## Problem to work on
Reproduce the records below word for word, from their first line through the line containing "coordinates (596, 482).".

START Data shown

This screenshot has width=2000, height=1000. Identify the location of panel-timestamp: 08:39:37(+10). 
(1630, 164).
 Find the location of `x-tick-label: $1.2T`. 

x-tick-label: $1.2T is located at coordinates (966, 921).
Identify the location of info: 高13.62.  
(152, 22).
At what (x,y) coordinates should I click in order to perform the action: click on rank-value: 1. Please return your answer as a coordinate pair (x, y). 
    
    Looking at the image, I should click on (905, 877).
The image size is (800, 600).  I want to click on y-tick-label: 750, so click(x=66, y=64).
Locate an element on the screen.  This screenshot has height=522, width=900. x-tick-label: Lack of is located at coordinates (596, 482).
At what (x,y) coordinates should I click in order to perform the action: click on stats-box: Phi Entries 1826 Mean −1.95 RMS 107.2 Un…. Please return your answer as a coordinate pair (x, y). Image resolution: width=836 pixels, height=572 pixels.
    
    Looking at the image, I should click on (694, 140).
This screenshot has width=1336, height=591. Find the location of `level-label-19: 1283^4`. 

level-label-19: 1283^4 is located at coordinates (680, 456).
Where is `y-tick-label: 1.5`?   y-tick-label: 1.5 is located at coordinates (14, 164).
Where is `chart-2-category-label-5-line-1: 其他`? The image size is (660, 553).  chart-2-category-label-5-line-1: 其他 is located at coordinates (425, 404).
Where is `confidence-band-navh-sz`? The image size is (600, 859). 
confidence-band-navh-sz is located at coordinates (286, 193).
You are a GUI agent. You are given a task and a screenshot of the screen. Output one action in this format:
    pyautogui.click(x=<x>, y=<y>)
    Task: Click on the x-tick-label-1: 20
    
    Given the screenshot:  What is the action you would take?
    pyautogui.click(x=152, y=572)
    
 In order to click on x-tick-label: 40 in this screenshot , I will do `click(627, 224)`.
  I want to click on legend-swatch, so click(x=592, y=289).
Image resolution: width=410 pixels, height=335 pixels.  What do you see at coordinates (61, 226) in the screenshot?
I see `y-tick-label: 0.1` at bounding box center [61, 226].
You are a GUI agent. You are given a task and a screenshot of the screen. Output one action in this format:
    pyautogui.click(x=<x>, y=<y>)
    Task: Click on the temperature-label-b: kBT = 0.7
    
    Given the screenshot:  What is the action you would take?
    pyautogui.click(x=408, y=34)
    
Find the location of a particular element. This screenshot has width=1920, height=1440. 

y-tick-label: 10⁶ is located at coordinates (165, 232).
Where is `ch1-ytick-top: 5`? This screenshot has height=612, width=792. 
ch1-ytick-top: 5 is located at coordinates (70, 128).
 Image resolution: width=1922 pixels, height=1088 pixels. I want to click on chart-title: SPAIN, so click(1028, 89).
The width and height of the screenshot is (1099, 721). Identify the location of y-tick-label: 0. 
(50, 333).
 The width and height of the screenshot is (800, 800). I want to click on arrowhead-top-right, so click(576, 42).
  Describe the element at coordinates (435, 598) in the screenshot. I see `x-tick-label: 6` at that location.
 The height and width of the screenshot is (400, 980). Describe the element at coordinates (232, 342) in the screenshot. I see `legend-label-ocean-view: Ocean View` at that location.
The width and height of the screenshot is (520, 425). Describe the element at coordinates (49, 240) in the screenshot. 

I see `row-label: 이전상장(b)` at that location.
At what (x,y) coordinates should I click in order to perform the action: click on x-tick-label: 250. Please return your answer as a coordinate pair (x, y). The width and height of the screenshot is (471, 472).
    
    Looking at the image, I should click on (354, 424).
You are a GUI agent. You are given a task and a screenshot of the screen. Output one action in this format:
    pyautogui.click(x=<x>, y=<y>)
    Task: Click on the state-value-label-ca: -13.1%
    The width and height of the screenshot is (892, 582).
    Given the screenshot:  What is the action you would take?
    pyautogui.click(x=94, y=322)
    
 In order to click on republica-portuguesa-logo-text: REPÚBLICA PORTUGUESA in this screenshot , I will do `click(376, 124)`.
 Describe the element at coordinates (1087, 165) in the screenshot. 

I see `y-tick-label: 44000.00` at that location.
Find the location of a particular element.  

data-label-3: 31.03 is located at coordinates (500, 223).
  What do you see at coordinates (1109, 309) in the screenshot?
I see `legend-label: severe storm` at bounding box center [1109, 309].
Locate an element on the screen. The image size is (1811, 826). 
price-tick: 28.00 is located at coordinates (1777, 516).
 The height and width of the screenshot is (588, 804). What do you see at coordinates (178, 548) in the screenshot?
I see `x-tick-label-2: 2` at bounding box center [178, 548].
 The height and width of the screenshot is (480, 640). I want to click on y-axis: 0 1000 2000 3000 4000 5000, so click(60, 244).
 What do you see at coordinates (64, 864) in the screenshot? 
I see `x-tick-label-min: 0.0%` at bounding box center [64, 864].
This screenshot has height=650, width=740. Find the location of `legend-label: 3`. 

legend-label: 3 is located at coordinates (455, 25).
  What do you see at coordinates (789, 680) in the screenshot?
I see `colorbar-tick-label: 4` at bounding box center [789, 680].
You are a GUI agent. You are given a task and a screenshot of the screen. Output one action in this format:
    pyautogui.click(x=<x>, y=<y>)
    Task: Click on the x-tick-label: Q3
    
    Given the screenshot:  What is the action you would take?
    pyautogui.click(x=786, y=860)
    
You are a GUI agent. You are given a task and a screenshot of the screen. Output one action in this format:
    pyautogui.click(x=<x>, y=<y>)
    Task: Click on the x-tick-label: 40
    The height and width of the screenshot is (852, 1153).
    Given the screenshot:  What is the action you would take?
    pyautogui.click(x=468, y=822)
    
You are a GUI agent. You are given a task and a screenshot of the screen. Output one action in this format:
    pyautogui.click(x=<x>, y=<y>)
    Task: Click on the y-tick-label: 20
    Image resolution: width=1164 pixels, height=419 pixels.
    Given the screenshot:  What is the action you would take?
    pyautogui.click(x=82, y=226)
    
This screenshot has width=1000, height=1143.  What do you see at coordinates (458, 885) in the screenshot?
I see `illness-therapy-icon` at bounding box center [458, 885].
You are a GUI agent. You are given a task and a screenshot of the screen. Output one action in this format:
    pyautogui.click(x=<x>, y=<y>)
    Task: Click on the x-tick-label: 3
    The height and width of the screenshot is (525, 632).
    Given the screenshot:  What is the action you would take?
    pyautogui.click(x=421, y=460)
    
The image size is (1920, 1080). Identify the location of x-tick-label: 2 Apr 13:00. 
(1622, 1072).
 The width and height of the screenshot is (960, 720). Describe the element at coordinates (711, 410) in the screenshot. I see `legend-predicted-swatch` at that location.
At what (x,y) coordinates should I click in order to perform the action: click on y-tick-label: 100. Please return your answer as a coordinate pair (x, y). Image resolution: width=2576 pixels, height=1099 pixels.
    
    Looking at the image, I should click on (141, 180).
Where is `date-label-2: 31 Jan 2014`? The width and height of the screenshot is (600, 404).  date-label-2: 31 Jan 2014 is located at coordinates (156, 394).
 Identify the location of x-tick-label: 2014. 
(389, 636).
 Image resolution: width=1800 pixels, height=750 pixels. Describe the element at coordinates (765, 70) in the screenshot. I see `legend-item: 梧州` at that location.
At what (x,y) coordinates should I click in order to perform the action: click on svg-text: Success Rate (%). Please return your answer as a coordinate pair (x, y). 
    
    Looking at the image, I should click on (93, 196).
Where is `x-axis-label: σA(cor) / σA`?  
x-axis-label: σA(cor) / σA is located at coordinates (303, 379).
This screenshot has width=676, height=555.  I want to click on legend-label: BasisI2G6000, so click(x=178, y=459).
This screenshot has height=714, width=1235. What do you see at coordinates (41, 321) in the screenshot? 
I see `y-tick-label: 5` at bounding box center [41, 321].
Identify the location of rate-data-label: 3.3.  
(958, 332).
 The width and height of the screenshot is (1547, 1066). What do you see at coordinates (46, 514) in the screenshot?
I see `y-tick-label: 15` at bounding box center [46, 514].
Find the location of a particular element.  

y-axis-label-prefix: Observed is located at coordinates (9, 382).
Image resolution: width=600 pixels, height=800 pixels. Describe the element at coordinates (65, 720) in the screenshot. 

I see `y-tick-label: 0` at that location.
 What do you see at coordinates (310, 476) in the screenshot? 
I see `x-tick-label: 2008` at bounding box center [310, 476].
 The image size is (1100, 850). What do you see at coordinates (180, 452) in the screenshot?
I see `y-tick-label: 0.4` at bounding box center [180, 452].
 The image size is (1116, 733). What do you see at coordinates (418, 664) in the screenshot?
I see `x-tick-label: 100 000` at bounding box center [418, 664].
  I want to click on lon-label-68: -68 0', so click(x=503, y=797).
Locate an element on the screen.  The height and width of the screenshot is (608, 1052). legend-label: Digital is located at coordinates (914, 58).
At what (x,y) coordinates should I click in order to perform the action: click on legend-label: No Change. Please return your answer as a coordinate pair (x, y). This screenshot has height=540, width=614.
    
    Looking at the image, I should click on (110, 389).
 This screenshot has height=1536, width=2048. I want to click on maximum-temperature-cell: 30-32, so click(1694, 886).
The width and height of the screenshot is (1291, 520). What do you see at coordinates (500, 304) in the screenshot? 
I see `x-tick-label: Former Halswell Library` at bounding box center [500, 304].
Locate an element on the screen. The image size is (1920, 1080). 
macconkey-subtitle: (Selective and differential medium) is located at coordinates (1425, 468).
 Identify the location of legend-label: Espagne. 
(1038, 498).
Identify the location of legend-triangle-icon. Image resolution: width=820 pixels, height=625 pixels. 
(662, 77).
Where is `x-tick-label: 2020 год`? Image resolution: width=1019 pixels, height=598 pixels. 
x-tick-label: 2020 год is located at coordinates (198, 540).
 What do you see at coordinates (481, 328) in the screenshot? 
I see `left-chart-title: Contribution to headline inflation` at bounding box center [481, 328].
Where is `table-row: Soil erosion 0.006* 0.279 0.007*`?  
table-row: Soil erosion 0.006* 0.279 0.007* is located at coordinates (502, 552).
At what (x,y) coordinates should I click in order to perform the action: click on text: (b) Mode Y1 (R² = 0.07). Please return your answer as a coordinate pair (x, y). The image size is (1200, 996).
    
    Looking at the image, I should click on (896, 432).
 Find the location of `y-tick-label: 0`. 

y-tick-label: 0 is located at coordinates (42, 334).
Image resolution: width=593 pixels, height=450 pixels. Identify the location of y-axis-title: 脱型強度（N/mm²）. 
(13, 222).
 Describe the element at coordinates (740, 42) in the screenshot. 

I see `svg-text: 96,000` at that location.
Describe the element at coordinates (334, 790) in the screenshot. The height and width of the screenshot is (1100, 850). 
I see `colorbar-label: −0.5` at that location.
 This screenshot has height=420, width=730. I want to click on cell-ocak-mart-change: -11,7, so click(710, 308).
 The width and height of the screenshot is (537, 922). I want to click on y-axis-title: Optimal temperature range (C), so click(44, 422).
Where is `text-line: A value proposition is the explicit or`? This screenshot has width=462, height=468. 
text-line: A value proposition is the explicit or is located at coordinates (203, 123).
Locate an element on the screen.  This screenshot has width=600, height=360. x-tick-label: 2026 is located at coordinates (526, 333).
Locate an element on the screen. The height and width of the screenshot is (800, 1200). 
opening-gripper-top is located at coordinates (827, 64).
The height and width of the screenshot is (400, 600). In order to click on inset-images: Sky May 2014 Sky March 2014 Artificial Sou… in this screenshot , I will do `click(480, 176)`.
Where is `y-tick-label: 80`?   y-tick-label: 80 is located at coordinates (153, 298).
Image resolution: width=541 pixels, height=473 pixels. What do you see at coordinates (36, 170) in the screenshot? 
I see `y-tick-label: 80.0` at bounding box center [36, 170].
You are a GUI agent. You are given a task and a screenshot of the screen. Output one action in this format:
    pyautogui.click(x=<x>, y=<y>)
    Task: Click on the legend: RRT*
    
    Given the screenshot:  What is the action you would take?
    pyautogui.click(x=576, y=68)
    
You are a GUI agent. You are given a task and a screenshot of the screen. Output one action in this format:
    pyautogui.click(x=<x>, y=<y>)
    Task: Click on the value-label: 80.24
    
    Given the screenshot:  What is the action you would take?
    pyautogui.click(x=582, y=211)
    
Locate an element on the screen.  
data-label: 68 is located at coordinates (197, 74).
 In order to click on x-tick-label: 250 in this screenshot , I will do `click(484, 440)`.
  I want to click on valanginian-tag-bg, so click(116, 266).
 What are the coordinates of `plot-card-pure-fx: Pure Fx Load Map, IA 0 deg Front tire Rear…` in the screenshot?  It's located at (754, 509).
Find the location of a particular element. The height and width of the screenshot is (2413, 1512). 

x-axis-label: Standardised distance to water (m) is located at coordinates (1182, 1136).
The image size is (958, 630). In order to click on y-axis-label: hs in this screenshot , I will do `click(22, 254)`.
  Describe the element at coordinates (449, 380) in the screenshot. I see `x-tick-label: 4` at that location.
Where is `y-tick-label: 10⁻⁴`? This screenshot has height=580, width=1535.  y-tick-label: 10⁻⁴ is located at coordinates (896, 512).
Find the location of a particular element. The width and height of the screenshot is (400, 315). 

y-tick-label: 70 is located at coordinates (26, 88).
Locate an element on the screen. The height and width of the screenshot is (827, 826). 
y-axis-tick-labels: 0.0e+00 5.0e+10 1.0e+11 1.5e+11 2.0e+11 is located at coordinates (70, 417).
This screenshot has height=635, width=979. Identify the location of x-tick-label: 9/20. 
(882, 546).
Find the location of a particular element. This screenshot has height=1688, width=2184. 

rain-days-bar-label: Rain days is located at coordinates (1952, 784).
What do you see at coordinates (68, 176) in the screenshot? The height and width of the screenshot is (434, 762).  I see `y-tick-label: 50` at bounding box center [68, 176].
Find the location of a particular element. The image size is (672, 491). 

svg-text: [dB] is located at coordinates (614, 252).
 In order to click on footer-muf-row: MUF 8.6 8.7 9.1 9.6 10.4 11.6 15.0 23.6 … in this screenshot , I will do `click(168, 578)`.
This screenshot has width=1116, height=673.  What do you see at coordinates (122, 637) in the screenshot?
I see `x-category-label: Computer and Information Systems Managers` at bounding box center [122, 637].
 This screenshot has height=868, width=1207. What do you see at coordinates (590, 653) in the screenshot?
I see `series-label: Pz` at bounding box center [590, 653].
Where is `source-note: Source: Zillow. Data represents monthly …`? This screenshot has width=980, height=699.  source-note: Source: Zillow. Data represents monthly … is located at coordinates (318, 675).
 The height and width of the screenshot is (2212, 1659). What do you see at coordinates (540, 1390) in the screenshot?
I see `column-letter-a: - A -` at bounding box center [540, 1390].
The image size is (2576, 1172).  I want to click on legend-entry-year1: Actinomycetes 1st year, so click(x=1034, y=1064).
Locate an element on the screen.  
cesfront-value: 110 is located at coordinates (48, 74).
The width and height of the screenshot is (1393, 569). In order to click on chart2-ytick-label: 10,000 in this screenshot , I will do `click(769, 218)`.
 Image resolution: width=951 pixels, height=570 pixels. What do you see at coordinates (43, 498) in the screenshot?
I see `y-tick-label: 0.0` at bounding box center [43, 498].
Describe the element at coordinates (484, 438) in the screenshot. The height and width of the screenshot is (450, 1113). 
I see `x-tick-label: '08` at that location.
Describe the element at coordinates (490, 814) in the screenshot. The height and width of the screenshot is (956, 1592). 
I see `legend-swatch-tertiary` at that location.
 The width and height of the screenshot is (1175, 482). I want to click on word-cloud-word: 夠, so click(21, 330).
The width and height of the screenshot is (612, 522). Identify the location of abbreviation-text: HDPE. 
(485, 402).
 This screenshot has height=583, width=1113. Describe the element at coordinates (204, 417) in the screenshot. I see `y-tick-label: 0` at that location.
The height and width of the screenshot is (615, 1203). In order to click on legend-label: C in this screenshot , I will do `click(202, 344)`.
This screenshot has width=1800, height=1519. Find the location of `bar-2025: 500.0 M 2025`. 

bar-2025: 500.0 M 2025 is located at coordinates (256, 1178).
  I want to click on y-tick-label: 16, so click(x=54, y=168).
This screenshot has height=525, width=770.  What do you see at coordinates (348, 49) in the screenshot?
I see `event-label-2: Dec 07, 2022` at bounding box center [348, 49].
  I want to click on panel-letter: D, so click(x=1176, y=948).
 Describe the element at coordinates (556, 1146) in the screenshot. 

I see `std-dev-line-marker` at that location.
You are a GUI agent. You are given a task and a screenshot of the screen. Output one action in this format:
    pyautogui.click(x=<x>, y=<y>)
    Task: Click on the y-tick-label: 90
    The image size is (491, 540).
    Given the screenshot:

END Data shown

## Solution to this exercise
This screenshot has width=2000, height=1000. Identify the location of panel-timestamp: 08:39:37(+10). 
(1630, 164).
 Find the location of `x-tick-label: $1.2T`. 

x-tick-label: $1.2T is located at coordinates (966, 921).
Identify the location of info: 高13.62.  
(152, 22).
At what (x,y) coordinates should I click in order to perform the action: click on rank-value: 1. Please return your answer as a coordinate pair (x, y). 
    
    Looking at the image, I should click on (905, 877).
The image size is (800, 600).  I want to click on y-tick-label: 750, so click(x=66, y=64).
Locate an element on the screen.  This screenshot has height=522, width=900. x-tick-label: Lack of is located at coordinates (596, 482).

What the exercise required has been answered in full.